For the past three or four weeks, new information and allegations continue to surface about health care or the lack there of for U.S. veterans. Although I never planned to write a post about the Veteran’s Administration (VA) scandal, there are some teachable moments and learning opportunities that are worth pointing out to anyone who works for a living – whether it be the self-employed entrepreneur, a faculty member at a university, or an employee of a multi-national firm.
While discussing some of the earlier details about the VA’s woes with a relative, she nearly fell out of her chair when she discovered that an incentive for fudging or keeping phony wait lists for patients was tied to employee bonuses. Who would do that? she said. My response, “Unfortunately, a lot of folks have done that or similar things!” “In government”, she said. I answered, “No, it happens in private industry as well, and a number of other places that you find human beings.”
In Glenn Harlan Reynolds’ USA Today article [Ref 1], he makes reference to another writer’s characterization of the VA health-care system as socialized medicine.
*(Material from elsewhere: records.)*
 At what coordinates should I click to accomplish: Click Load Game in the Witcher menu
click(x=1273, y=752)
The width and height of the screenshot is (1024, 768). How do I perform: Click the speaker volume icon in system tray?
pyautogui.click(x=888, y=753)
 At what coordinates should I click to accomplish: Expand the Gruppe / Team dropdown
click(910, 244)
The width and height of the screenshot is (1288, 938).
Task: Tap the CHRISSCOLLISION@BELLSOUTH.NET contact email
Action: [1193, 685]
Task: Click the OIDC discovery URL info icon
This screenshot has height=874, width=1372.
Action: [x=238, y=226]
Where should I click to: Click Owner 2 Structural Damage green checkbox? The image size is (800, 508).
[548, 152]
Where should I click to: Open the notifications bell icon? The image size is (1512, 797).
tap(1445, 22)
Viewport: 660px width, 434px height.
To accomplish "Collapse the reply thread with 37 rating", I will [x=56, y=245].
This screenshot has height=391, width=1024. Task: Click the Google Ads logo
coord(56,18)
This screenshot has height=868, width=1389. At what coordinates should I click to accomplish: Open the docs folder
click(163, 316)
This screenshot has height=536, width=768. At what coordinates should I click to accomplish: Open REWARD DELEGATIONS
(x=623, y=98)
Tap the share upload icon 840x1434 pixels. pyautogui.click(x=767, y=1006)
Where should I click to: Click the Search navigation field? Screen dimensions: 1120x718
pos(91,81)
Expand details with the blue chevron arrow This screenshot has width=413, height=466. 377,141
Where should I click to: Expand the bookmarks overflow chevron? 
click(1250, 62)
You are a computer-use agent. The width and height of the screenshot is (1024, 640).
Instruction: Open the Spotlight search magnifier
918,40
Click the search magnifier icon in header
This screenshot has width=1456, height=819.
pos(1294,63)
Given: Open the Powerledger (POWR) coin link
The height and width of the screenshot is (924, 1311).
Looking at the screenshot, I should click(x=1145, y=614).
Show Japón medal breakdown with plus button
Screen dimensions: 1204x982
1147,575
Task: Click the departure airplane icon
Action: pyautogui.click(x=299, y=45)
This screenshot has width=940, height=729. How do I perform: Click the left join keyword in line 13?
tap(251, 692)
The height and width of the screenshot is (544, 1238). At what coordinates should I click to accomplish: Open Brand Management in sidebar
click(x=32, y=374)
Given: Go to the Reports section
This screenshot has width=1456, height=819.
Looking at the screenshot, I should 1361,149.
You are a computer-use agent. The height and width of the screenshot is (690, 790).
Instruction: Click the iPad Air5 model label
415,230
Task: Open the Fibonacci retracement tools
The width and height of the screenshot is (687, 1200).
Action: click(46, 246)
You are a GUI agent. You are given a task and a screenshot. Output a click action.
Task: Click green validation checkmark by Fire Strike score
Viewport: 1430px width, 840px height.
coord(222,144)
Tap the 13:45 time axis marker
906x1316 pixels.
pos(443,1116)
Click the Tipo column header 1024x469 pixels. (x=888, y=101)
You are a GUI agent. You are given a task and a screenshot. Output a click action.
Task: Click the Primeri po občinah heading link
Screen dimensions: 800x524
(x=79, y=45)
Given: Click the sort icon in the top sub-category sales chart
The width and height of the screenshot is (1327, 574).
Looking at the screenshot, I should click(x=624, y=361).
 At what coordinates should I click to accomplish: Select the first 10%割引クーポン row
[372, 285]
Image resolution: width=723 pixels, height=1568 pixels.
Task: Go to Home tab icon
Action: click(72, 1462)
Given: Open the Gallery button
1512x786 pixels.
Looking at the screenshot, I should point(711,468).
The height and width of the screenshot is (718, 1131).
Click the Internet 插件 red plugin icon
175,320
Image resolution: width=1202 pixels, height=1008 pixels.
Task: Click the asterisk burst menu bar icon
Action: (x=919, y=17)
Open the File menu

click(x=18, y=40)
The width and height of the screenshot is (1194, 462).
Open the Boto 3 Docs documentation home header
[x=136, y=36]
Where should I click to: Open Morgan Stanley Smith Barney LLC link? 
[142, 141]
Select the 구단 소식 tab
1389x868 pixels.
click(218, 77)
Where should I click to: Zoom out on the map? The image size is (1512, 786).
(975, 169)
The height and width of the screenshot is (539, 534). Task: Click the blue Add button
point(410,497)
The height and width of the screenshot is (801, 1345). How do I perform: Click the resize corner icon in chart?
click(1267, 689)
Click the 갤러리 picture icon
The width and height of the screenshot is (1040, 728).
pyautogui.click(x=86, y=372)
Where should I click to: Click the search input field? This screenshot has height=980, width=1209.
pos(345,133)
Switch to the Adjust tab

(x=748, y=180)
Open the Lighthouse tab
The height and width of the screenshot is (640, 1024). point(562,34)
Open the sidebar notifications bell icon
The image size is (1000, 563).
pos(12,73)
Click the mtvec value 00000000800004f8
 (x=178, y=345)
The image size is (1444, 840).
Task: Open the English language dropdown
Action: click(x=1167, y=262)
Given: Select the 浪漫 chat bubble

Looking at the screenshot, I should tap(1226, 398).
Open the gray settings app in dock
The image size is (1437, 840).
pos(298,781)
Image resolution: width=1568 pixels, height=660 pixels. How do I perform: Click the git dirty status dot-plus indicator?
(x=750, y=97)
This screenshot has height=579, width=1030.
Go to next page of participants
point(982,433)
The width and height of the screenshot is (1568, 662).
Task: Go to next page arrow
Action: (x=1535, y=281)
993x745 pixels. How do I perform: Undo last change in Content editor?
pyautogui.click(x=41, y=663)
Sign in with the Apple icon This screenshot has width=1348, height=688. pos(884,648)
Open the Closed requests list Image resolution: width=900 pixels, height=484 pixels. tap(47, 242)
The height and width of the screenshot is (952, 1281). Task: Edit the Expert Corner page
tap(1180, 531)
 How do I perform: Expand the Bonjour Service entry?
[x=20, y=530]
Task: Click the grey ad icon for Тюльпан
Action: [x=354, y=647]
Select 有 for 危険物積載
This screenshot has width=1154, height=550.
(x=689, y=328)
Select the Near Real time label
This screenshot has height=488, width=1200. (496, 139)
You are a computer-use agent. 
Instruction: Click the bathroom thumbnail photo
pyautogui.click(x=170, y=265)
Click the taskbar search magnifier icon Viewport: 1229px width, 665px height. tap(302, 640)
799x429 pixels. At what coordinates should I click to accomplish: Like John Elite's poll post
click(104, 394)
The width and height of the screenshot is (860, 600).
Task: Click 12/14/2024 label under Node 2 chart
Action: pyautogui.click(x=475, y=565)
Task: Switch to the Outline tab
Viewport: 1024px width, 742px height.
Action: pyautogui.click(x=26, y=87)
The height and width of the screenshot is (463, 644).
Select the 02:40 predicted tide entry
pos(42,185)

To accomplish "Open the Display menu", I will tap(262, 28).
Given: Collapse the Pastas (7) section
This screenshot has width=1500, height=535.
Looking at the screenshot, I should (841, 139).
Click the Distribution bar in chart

As described, socialized medicine is a system that employs the doctors and nurses, and owns the hospitals.
Unfortunately, we have all heard about the phone wait lists at several VA hospitals across the country, and reports of some people dying because of treatment delays.
Last week, an audit revealed a systemic lack of integrity in the system. Reynolds quickly points out that some in the VA cooked the books. And this was done to ensure bigger performance bonuses. In other words, the performance may have been fake, but the bonuses were real.
To prove my point to my relative that this practice is more wide-spread than many suspect, I recalled my work experience with a large multi-national firm. While there were a number of good attributes of being employed with this organization, there was a particular annoying practice that bothered me. It was practiced by just about every member of the management team at this manufacturing location: Every decision that was made in that organization was tied to how large the manager’s expected annual bonus was going to be.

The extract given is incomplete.